Simplify 1/2*(2a+b)-(4a+b)

Knowledge Points：

Use the Distributive Property to simplify algebraic expressions and combine like terms

Solution:

step1 Understanding the problem
The problem asks us to simplify the given expression: 1/2*(2a+b)-(4a+b). This means we need to perform the operations of multiplication, addition, and subtraction in the correct order to write the expression in a simpler form.

step2 Applying the distribution
First, we need to multiply 1/2 by each part inside the first set of parentheses (2a+b). Multiplying 1/2 by 2a is like taking half of 2a, which results in a. Multiplying 1/2 by b is like taking half of b, which can be written as 1/2 b or b/2. So, 1/2*(2a+b) becomes a + b/2.

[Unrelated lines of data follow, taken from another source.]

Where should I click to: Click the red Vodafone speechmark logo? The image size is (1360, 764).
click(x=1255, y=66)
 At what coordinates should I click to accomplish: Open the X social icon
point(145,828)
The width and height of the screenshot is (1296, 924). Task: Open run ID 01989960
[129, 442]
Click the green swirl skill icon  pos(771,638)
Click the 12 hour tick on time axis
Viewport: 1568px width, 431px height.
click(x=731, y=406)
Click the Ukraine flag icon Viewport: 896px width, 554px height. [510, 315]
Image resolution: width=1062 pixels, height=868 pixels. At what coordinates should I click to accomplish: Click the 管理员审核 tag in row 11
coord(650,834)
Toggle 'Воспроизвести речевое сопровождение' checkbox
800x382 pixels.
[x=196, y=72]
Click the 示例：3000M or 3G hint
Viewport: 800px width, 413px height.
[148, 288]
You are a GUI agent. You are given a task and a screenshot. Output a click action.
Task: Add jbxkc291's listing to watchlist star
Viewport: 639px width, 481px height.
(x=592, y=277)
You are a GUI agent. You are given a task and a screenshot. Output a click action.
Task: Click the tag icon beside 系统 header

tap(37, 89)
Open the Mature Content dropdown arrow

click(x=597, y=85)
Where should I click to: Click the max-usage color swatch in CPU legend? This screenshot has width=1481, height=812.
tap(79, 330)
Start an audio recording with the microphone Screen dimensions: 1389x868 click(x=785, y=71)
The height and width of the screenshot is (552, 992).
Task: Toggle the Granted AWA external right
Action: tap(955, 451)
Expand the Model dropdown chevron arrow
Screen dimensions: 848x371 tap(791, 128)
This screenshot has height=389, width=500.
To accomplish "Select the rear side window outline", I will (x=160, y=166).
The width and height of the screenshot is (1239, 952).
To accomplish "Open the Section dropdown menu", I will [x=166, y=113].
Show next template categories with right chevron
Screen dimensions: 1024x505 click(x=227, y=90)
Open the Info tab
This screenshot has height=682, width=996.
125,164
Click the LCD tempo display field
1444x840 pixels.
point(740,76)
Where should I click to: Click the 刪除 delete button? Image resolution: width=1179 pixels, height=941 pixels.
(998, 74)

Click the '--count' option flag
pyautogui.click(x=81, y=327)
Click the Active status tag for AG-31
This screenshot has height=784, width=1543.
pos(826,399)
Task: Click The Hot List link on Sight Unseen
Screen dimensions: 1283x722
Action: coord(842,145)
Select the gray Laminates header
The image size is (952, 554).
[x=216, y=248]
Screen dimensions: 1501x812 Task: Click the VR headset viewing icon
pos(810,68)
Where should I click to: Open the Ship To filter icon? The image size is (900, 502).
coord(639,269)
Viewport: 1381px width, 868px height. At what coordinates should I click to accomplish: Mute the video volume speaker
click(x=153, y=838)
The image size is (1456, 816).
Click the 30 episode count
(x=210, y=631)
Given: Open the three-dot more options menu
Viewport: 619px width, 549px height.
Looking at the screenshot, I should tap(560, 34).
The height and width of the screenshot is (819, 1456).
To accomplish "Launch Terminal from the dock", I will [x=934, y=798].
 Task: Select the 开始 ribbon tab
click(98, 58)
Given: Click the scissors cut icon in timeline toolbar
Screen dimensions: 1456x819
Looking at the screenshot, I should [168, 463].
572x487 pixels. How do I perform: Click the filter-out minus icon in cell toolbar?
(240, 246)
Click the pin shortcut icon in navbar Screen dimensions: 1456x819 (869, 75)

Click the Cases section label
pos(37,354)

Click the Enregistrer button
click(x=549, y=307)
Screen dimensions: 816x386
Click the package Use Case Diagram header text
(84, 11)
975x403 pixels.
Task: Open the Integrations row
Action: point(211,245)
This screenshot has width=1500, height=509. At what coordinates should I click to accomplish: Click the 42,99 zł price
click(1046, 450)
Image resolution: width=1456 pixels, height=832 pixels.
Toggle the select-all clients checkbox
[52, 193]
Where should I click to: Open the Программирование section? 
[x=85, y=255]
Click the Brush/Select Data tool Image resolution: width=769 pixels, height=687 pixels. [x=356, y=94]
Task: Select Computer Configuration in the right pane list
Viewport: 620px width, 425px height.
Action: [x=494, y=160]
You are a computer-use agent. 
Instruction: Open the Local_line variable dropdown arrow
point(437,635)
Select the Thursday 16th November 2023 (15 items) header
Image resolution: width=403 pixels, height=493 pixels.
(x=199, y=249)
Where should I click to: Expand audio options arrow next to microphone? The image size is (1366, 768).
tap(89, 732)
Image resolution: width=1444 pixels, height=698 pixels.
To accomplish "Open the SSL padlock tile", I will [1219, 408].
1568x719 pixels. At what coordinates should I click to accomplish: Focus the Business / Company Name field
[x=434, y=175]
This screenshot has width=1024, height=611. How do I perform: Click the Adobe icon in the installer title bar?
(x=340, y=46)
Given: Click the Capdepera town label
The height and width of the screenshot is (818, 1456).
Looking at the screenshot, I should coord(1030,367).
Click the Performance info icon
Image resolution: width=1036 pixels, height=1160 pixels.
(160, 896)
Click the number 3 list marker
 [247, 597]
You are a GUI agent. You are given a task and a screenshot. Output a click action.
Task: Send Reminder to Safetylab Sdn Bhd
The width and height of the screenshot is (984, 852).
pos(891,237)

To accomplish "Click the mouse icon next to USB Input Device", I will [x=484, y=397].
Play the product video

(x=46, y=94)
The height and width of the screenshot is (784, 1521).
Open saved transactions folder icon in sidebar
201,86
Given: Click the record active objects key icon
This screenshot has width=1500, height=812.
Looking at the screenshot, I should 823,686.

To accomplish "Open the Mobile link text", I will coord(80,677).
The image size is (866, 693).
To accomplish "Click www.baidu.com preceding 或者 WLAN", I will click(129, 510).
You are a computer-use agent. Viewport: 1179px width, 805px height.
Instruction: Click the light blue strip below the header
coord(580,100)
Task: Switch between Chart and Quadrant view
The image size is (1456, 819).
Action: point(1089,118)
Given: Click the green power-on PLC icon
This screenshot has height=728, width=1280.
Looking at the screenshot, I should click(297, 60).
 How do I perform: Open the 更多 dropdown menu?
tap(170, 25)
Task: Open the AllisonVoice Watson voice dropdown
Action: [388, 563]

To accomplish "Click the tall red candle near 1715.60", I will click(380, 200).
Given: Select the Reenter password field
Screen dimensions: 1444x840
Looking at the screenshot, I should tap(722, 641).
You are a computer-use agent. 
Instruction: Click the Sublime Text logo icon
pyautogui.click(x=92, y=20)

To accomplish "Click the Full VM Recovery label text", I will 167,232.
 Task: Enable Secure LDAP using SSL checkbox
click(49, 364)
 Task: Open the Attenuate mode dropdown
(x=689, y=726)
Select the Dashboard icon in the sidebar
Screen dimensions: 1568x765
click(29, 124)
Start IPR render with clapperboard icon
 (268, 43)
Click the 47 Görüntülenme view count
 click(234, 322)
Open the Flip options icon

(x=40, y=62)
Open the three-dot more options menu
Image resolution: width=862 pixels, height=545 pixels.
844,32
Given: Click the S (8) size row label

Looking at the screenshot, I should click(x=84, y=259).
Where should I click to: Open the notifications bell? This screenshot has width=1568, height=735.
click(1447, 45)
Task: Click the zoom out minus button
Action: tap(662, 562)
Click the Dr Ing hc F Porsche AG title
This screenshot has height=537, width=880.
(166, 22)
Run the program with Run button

step3 Handling the subtraction of a group
Now the expression looks like this: (a + b/2) - (4a + b). When we subtract a group of terms in parentheses, we subtract each term inside the parentheses. This means we will subtract 4a and we will subtract b. So, the expression becomes a + b/2 - 4a - b.

step4 Combining similar terms
Next, we gather together the terms that are similar. We have terms that involve a and terms that involve b. Let's combine the a terms: a - 4a. If you have 1 unit of a and you take away 4 units of a, you are left with -3 units of a, written as -3a. Now let's combine the b terms: b/2 - b. To subtract b from b/2, we can think of b as 2b/2 (since 2/2 is 1). So, we have b/2 - 2b/2. This is like having one half of b and taking away two halves of b, which leaves us with negative one half of b, written as -b/2.